TASK TO CARRY OUT:
The expected output is every entry, copied exactly.
*** SUPPLIED RECORDS Section Begins ***
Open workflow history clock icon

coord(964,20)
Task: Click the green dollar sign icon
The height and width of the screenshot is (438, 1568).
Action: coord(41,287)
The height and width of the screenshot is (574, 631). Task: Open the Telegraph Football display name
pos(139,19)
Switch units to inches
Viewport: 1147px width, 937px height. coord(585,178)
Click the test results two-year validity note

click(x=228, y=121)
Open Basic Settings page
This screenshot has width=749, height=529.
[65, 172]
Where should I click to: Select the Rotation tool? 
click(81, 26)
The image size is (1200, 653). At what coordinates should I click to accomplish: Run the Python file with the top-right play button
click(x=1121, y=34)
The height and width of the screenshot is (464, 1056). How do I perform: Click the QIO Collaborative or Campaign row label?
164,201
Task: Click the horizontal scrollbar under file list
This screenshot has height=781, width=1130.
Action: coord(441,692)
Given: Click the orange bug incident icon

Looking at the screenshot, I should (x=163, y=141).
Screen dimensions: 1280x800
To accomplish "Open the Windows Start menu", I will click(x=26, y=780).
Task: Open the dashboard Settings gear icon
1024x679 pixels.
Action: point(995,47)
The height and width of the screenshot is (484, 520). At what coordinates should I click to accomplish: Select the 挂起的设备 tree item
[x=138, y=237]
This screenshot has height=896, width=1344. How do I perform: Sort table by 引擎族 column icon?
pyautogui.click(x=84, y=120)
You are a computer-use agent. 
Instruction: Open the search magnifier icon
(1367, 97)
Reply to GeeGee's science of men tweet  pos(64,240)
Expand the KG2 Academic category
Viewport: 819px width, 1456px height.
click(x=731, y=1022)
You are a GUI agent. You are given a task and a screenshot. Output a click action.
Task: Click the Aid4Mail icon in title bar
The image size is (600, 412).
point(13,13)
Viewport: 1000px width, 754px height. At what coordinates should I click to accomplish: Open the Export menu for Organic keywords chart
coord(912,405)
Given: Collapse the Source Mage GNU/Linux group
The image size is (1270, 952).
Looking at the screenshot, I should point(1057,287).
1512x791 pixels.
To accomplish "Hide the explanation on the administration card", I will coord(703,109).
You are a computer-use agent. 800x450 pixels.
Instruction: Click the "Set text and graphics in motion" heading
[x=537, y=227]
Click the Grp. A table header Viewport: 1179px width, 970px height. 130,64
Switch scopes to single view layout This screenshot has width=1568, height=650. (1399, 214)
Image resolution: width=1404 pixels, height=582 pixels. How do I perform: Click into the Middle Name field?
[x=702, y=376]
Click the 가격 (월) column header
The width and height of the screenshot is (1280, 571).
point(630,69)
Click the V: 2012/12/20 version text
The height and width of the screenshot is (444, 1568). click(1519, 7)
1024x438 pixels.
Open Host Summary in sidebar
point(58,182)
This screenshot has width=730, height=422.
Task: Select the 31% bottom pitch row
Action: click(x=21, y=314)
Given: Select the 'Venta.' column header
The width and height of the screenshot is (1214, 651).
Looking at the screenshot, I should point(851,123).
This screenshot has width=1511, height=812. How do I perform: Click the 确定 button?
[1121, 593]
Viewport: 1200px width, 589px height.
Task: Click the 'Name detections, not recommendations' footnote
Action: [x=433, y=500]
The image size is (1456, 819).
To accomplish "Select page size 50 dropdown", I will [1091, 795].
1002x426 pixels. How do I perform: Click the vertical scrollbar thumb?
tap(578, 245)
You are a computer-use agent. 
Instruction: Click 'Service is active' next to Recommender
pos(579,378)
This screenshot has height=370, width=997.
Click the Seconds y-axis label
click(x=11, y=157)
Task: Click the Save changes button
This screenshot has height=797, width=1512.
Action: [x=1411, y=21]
*** SUPPLIED RECORDS Section Ends ***
ANSWER TO THE EXERCISE:
Open workflow history clock icon

coord(964,20)
Task: Click the green dollar sign icon
The height and width of the screenshot is (438, 1568).
Action: coord(41,287)
The height and width of the screenshot is (574, 631). Task: Open the Telegraph Football display name
pos(139,19)
Switch units to inches
Viewport: 1147px width, 937px height. coord(585,178)
Click the test results two-year validity note

click(x=228, y=121)
Open Basic Settings page
This screenshot has width=749, height=529.
[65, 172]
Where should I click to: Select the Rotation tool? 
click(81, 26)
The image size is (1200, 653). At what coordinates should I click to accomplish: Run the Python file with the top-right play button
click(x=1121, y=34)
The height and width of the screenshot is (464, 1056). How do I perform: Click the QIO Collaborative or Campaign row label?
164,201
Task: Click the horizontal scrollbar under file list
This screenshot has height=781, width=1130.
Action: coord(441,692)
Given: Click the orange bug incident icon

Looking at the screenshot, I should (x=163, y=141).
Screen dimensions: 1280x800
To accomplish "Open the Windows Start menu", I will click(x=26, y=780).
Task: Open the dashboard Settings gear icon
1024x679 pixels.
Action: point(995,47)
The height and width of the screenshot is (484, 520). At what coordinates should I click to accomplish: Select the 挂起的设备 tree item
[x=138, y=237]
This screenshot has height=896, width=1344. How do I perform: Sort table by 引擎族 column icon?
pyautogui.click(x=84, y=120)
You are a computer-use agent. 
Instruction: Open the search magnifier icon
(1367, 97)
Reply to GeeGee's science of men tweet  pos(64,240)
Expand the KG2 Academic category
Viewport: 819px width, 1456px height.
click(x=731, y=1022)
You are a GUI agent. You are given a task and a screenshot. Output a click action.
Task: Click the Aid4Mail icon in title bar
The image size is (600, 412).
point(13,13)
Viewport: 1000px width, 754px height. At what coordinates should I click to accomplish: Open the Export menu for Organic keywords chart
coord(912,405)
Given: Collapse the Source Mage GNU/Linux group
The image size is (1270, 952).
Looking at the screenshot, I should point(1057,287).
1512x791 pixels.
To accomplish "Hide the explanation on the administration card", I will coord(703,109).
You are a computer-use agent. 800x450 pixels.
Instruction: Click the "Set text and graphics in motion" heading
[x=537, y=227]
Click the Grp. A table header Viewport: 1179px width, 970px height. 130,64
Switch scopes to single view layout This screenshot has width=1568, height=650. (1399, 214)
Image resolution: width=1404 pixels, height=582 pixels. How do I perform: Click into the Middle Name field?
[x=702, y=376]
Click the 가격 (월) column header
The width and height of the screenshot is (1280, 571).
point(630,69)
Click the V: 2012/12/20 version text
The height and width of the screenshot is (444, 1568). click(1519, 7)
1024x438 pixels.
Open Host Summary in sidebar
point(58,182)
This screenshot has width=730, height=422.
Task: Select the 31% bottom pitch row
Action: click(x=21, y=314)
Given: Select the 'Venta.' column header
The width and height of the screenshot is (1214, 651).
Looking at the screenshot, I should point(851,123).
This screenshot has width=1511, height=812. How do I perform: Click the 确定 button?
[1121, 593]
Viewport: 1200px width, 589px height.
Task: Click the 'Name detections, not recommendations' footnote
Action: [x=433, y=500]
The image size is (1456, 819).
To accomplish "Select page size 50 dropdown", I will [1091, 795].
1002x426 pixels. How do I perform: Click the vertical scrollbar thumb?
tap(578, 245)
You are a computer-use agent. 
Instruction: Click 'Service is active' next to Recommender
pos(579,378)
This screenshot has height=370, width=997.
Click the Seconds y-axis label
click(x=11, y=157)
Task: Click the Save changes button
This screenshot has height=797, width=1512.
Action: [x=1411, y=21]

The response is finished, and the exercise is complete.